Reads representing all four TcR gene recombinations were detected (Figure 1 and Supplementary Table S14). As with all previous analyses of human tumor exomes,4, 7 mouse TcR-α reads were more commonly detected in all categories, compared to TcR-β reads. This is likely reflective of a previous report that, for a many T-cells, both TcR-α alleles undergo recombination.8 Also, a recombined TcR-α allele, whether productive or unproductive, requires only one successful recombination event, whereas recombination of a TcR-β allele requires two recombination events to join the V-, D-, and J-segments. Likewise, again as in the case with human tumor exome files,4, 7 mouse TcR-γ recombinations were more commonly obtained than TcR-δ recombinations. The TcR-γ recombinations were relatively abundant, compared to previous reports for non-lung human tissues, not surprising considering the extensive documentation of γ/δ T-cells in the mouse lung.9
Statistical comparisons of the TcR-β and TcR-δ recoveries were not possible, due to the lower levels of recoveries of reads representing these two genes. However, the combined sample counts, and combined read totals for productive and unproductive TcR-α (Figure 2a) and –γ (Figure 2b) indicated more T-cell infiltration in the adenomas versus the adenocarcinomas, consistent with high level of T-cell infiltrates reported previously for human adenomas.10, 11, 12 Similar results were obtained when considering only the productive TcR-α (Figure 2c) and –γ (Figure 2d) read counts, raising questions regarding potential sources of antigenicity in the adenomas and potential mechanisms of the apparent blunting of the immune response in the adenocarcinomas.

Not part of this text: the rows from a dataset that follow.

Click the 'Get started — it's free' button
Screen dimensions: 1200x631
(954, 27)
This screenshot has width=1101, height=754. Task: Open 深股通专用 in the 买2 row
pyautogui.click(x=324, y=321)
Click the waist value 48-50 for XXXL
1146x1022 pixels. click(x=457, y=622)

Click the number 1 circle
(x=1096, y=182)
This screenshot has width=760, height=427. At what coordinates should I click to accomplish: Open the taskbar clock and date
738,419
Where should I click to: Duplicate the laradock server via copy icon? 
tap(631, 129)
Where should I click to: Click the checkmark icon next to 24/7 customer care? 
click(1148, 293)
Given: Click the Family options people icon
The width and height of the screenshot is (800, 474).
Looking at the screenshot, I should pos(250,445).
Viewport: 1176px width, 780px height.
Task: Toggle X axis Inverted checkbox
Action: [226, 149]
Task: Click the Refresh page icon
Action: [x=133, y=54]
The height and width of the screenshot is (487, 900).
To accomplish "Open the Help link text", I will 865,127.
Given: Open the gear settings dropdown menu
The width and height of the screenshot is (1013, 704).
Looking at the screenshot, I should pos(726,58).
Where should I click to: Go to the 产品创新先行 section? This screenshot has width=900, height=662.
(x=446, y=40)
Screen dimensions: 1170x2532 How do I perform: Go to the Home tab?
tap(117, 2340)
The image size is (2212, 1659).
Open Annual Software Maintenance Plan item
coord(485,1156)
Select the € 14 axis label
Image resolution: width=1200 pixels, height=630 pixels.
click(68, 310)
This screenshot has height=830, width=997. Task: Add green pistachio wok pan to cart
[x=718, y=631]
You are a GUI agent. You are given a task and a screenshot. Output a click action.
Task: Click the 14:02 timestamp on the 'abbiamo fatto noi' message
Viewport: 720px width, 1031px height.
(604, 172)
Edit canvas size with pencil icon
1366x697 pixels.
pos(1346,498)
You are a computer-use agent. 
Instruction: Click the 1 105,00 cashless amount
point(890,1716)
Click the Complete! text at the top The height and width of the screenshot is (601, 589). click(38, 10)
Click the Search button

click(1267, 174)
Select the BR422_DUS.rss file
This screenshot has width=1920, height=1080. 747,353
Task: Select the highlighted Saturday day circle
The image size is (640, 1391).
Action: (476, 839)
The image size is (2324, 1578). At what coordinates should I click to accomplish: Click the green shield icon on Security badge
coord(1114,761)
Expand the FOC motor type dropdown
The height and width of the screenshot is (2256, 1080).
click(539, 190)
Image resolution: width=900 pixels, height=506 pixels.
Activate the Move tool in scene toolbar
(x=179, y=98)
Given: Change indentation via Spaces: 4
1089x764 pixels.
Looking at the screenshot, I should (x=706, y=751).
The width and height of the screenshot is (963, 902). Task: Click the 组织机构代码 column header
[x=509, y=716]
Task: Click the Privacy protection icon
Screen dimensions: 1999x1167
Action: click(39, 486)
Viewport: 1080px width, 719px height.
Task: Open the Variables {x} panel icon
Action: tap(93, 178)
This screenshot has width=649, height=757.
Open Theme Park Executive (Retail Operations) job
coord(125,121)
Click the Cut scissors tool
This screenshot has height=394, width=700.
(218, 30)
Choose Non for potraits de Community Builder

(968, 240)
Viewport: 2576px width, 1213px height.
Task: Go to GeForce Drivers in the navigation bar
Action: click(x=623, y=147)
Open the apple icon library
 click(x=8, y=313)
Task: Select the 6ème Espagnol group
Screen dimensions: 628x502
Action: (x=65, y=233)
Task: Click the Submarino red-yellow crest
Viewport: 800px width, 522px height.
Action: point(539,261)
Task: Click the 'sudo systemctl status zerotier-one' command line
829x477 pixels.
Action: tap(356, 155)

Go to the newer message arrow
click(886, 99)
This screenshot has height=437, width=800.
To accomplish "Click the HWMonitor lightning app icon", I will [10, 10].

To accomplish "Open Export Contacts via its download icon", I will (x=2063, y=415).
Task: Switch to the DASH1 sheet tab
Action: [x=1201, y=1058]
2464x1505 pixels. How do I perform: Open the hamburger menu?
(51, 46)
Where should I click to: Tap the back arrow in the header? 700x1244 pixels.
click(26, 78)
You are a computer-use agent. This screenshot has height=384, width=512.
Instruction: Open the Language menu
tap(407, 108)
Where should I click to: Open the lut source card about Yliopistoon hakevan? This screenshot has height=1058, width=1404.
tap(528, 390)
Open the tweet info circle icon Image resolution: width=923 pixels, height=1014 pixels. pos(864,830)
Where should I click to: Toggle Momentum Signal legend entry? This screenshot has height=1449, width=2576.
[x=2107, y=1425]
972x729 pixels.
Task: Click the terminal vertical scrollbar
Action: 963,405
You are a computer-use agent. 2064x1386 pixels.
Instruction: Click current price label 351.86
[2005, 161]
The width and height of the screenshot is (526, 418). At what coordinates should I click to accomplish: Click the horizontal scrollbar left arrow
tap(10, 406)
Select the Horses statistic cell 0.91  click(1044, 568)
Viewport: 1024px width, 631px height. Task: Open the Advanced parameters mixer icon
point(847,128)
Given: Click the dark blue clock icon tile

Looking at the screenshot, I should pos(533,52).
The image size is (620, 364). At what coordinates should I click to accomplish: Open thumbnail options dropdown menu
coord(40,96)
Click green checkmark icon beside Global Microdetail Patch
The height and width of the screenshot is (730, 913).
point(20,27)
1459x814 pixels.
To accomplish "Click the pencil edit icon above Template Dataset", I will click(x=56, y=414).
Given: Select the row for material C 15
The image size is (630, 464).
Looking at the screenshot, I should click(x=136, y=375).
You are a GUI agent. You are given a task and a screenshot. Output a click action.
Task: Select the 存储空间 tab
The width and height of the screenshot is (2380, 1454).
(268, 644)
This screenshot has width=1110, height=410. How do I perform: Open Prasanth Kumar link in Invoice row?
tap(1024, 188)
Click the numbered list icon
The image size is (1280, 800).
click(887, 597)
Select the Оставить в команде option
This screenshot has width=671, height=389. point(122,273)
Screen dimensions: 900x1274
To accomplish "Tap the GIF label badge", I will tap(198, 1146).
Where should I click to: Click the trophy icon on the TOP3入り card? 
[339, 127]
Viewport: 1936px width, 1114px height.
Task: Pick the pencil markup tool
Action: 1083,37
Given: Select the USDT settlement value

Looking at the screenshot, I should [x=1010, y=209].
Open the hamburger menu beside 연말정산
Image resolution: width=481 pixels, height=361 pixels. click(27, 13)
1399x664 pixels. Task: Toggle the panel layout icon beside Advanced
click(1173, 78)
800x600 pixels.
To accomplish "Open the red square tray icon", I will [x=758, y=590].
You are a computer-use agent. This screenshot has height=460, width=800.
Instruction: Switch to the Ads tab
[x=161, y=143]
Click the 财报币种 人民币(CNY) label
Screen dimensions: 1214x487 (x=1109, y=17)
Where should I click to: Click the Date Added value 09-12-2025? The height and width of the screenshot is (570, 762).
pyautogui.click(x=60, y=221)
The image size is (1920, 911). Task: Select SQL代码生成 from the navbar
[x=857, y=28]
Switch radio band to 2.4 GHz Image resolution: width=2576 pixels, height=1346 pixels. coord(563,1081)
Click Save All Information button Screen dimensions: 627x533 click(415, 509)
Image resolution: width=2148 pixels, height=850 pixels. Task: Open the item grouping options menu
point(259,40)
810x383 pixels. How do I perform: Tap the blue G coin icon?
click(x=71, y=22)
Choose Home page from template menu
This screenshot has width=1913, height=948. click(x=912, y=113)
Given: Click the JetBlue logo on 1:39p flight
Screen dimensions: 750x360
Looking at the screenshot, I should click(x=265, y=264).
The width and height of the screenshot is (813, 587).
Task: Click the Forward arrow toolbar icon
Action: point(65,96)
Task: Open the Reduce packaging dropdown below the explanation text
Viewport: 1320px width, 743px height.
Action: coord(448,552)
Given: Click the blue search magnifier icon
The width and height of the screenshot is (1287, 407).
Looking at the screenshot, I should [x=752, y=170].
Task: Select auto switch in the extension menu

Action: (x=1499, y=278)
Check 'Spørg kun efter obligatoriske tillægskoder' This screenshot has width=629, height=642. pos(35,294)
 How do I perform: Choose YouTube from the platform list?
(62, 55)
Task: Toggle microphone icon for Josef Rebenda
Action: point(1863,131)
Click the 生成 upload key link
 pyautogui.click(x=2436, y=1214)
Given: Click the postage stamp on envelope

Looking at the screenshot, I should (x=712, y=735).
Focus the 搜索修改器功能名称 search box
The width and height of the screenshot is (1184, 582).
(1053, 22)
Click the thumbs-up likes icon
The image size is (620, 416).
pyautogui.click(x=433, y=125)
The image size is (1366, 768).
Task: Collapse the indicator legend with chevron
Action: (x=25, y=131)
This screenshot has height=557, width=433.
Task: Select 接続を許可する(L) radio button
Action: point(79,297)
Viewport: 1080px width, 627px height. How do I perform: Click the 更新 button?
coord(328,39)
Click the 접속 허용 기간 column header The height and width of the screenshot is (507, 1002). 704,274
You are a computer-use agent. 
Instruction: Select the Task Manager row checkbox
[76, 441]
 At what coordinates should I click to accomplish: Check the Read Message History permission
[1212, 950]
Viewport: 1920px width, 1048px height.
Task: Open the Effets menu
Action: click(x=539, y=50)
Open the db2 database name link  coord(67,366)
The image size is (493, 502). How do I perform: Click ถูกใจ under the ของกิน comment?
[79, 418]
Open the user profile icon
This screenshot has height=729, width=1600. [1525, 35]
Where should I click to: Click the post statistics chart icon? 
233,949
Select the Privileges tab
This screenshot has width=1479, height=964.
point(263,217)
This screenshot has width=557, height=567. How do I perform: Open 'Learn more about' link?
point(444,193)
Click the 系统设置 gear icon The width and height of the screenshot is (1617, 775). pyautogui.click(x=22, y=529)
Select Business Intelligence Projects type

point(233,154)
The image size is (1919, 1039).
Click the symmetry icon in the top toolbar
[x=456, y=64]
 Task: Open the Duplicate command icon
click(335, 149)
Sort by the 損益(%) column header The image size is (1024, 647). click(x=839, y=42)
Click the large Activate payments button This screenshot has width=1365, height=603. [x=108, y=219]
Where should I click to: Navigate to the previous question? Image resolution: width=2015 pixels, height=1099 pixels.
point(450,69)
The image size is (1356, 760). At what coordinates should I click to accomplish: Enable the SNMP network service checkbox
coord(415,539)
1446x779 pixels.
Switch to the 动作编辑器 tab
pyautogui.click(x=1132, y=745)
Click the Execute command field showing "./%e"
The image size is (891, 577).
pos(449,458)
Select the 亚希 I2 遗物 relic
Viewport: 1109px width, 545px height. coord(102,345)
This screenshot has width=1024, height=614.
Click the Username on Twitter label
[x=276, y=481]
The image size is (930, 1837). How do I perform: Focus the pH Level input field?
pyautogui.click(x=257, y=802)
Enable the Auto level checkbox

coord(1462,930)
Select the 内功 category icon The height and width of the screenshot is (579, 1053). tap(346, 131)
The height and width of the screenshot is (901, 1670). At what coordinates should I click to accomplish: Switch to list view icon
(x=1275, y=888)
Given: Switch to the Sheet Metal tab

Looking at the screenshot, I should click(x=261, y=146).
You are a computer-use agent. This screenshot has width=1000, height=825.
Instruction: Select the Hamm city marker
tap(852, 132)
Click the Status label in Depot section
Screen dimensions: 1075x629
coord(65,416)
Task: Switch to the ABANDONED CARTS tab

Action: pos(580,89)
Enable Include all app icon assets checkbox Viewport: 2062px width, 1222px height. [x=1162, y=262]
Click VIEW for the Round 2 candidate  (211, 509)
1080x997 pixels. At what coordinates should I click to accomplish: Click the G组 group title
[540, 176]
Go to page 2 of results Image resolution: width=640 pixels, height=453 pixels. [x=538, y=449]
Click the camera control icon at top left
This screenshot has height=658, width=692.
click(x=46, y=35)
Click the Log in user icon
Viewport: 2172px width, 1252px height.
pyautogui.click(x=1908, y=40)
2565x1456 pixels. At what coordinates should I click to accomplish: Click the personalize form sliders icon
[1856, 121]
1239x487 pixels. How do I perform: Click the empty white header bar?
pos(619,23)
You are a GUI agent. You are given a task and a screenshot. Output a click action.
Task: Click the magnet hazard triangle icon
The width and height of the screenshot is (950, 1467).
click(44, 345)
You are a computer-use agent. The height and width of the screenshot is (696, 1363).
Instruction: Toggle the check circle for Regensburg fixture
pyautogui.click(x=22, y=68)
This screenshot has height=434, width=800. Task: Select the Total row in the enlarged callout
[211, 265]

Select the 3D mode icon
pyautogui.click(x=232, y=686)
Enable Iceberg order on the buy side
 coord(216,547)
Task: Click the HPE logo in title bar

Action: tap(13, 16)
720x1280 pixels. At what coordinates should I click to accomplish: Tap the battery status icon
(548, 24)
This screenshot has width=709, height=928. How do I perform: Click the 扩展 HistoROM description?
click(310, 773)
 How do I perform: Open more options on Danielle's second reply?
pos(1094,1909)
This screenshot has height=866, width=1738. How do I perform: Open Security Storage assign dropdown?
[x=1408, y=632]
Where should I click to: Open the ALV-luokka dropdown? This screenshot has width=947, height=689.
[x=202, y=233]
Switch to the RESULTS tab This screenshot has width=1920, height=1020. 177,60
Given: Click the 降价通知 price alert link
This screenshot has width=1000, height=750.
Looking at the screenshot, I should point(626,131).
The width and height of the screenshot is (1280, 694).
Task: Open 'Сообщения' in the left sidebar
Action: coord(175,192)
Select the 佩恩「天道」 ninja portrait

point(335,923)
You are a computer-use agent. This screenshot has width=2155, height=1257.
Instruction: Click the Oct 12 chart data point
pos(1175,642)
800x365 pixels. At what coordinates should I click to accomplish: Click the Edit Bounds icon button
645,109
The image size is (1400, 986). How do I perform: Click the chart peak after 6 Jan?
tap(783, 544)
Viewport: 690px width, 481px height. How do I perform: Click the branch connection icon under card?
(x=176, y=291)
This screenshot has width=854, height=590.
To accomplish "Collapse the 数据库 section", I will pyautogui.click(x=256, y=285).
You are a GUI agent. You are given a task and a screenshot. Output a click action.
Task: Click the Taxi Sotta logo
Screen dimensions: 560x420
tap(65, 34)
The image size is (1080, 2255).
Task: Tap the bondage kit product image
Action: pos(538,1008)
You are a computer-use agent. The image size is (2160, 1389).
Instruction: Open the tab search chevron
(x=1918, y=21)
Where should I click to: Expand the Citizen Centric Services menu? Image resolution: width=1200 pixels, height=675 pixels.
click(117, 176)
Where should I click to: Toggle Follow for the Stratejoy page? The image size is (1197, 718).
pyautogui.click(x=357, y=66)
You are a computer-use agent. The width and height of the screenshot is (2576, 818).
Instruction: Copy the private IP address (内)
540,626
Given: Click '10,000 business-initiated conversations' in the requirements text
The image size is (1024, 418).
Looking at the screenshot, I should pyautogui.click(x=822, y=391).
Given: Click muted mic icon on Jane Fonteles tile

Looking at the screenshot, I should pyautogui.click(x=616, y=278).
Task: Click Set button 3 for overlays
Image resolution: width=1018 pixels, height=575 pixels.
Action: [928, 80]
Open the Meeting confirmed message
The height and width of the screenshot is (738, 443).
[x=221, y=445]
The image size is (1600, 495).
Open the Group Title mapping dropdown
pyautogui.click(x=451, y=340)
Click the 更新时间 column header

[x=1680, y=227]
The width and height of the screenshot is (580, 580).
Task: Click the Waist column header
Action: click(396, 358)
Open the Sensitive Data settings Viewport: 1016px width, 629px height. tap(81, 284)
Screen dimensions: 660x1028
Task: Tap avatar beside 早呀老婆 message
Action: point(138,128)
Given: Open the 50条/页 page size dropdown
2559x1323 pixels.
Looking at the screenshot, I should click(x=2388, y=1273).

Numerous reports have indicated that, in cancer patients, high mutation levels lead to more robust T-cell infiltrates, presumably due to the increased numbers of neoantigens resulting from the coding region mutations.13, 14, 15, 16, 17, 18 Thus, we assessed the detection of the TcR-α and TcR-γ recombination reads in the high mutation, mouse adenomas resulting from chemical mutagen treatment versus the adenomas resulting from KrasG12D. Results indicated a significant increase in detection of TcR-α (Figure 3a) and and TcR-γ (Figure 3b) in samples representing mutagen-derived, high mutation adenomas.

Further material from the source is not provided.